The idea behind object detection in a video is that a video is nothing but a continous set of images called frames.So if there is a difference in pixel values of two images,we know the images are different.Hence something has been detected in a video.We can calcuate the difference in pixel values of two matrices(images are represented in matrices) by various methods.Three of them are
Sum Square Error
Mean Square Error
and the third one we used here Structural Similarity.
Unlike the other two methods, Structural Similarity compares two matrix on the basis of a group of pixels and then gives a result.The idea is if two images have very few difference in their pixel value,they are still similar image rather than declaring it dissimilar.It is calculated using the below equation.
SSIM(A,B) = l(A,B) * c(A,B) * s(A,B)
l - luminance
c - constant
s - structure
It gives a value between -1 and 1.Closer the value towards 1,similar the images are.

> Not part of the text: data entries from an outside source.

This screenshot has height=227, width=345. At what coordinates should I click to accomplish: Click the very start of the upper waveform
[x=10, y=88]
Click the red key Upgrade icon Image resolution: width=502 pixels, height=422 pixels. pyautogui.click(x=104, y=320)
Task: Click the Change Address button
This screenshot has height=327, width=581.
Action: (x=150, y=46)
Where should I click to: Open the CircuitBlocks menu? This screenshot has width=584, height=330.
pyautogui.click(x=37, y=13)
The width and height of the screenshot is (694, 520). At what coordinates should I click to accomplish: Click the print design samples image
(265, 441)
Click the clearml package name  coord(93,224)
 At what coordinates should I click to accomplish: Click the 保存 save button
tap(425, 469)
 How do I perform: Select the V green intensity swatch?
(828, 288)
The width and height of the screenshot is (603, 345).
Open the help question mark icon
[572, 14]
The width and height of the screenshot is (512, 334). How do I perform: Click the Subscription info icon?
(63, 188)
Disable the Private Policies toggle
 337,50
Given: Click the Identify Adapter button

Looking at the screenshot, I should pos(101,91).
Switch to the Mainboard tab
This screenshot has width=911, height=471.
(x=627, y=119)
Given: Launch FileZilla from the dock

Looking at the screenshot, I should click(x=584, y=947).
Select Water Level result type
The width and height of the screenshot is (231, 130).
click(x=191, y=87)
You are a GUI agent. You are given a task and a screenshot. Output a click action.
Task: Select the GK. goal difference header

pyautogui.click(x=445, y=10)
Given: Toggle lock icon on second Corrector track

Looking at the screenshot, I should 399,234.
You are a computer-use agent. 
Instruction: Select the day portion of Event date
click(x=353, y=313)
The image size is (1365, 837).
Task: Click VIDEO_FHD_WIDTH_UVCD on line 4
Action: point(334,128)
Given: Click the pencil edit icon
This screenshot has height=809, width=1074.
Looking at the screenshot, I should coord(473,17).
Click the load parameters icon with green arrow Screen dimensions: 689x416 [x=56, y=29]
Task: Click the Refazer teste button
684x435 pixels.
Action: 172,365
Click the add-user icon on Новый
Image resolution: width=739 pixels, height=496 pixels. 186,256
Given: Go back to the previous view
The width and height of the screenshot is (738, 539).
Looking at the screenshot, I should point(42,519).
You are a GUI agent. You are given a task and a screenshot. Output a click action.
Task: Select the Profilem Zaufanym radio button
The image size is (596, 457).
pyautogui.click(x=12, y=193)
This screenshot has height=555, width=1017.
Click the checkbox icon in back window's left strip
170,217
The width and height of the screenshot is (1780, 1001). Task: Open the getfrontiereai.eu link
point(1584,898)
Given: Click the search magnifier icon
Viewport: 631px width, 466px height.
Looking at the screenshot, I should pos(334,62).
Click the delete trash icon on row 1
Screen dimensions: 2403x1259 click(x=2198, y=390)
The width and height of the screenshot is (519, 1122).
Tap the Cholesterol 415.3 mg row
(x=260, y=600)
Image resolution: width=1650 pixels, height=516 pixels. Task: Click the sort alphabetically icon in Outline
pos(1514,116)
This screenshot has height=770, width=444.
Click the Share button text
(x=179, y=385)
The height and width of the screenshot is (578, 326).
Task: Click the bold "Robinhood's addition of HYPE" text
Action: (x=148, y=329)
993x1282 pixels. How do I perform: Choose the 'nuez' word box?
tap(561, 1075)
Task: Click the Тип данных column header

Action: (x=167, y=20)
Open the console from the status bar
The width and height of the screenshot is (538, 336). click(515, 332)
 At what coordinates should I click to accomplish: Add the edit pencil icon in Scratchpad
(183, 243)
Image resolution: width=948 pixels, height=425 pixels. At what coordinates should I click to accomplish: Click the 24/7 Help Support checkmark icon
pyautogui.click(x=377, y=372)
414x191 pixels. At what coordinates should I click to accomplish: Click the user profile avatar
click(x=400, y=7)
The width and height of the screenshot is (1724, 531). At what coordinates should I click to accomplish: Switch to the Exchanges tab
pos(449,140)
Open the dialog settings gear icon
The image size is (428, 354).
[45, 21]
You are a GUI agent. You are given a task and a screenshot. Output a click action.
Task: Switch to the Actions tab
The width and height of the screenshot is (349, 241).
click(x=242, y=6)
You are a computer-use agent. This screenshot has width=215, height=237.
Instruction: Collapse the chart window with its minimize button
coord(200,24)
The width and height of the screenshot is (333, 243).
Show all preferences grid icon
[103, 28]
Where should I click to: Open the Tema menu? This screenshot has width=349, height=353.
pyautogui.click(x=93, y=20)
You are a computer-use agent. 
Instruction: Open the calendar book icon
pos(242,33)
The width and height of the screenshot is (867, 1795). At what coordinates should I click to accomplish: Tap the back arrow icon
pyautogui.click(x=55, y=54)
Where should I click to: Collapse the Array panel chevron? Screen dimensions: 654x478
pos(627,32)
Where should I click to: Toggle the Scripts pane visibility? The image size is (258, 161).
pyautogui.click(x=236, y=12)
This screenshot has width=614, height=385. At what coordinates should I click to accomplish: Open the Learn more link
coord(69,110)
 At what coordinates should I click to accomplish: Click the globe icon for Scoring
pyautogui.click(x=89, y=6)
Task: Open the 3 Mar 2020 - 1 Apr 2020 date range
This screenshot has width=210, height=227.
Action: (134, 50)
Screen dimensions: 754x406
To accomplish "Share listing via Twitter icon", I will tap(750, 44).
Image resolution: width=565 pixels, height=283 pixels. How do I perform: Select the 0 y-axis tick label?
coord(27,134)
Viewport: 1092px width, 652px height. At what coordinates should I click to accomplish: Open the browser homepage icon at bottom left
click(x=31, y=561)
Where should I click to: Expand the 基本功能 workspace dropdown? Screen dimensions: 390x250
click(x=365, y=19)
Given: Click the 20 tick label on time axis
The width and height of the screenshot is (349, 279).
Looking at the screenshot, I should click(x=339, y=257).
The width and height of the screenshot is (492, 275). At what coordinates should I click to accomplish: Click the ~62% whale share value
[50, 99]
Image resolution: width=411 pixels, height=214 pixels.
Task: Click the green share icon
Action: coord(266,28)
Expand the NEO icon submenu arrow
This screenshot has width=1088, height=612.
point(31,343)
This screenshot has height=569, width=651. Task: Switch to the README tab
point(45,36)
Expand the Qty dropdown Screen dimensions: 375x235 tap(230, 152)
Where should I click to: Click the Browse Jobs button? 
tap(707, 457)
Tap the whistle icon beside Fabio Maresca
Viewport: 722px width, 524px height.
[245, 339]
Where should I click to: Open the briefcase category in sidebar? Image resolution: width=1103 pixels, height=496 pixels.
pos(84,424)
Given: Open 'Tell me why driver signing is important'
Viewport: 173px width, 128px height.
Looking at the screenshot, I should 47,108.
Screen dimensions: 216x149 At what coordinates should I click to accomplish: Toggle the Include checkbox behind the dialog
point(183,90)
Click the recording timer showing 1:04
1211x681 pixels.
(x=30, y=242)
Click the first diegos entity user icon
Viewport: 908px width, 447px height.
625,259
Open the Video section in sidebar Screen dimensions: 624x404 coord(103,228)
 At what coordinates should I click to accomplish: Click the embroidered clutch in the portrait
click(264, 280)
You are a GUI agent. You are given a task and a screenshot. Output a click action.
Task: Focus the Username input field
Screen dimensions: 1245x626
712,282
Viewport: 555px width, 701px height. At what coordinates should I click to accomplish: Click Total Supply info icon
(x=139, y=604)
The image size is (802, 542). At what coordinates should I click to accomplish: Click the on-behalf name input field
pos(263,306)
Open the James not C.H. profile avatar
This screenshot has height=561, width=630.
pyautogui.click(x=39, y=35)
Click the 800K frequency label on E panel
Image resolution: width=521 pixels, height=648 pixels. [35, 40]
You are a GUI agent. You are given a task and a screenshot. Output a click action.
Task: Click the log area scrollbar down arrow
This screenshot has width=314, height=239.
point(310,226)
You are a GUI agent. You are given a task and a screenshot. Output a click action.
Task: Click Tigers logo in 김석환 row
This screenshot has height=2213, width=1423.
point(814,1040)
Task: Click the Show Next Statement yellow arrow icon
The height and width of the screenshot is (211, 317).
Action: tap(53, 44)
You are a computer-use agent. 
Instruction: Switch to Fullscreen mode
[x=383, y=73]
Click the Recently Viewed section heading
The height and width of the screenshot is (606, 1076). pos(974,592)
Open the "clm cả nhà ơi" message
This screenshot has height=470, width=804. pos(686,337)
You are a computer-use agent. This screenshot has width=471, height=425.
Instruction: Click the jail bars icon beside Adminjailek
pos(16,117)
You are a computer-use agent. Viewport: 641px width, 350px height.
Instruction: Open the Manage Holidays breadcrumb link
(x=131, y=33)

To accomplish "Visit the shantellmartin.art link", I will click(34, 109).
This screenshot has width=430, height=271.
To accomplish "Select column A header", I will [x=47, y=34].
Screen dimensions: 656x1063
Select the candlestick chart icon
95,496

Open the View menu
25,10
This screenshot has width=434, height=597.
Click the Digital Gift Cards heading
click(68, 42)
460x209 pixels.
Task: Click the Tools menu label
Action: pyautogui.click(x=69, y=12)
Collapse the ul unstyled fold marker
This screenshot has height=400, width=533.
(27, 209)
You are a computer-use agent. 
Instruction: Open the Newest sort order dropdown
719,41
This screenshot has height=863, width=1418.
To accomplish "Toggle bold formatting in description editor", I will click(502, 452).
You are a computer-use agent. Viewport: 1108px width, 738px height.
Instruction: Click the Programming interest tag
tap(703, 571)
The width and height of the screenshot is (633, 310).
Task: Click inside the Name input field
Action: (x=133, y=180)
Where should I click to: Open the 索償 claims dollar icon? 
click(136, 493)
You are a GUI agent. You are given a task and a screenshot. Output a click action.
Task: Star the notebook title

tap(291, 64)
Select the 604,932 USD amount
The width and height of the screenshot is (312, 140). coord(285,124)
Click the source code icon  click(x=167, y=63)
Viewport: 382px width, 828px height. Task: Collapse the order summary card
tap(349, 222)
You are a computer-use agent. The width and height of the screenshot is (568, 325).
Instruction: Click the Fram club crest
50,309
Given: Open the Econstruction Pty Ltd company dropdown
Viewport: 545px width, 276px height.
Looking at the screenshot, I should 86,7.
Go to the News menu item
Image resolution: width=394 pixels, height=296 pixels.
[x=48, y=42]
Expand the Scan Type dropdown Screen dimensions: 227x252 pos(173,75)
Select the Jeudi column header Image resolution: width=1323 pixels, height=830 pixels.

Below is the test result of an object detection in a video file.Its basically me coming in front of webcam all of a sudden.
0.95931292887 0.970093337722 0.972798579749 0.96496445517 0.971427062684 0.96782079374 0.956357507916 0.945002855175 0.972112202123 0.963695434127 0.88608107647 0.764708928834 0.726728482706 0.775370756139 0.749002422764 0.73951190869 0.743099671279 0.779373770211 0.838692254969 0.857351547549 0.860112378521 0.895196849587 0.903938152352 0.931915538307 0.901983911321
If we observe carefully,intially the values are close to 1 as the environment is stable.But once it detects an object,the value decreases rapidly as seen
0.963695434127
0.88608107647
0.764708928834
0.726728482706
This drop of value is detected and the user is immediately sent an alert through text message informing him/her of possible change in the environment.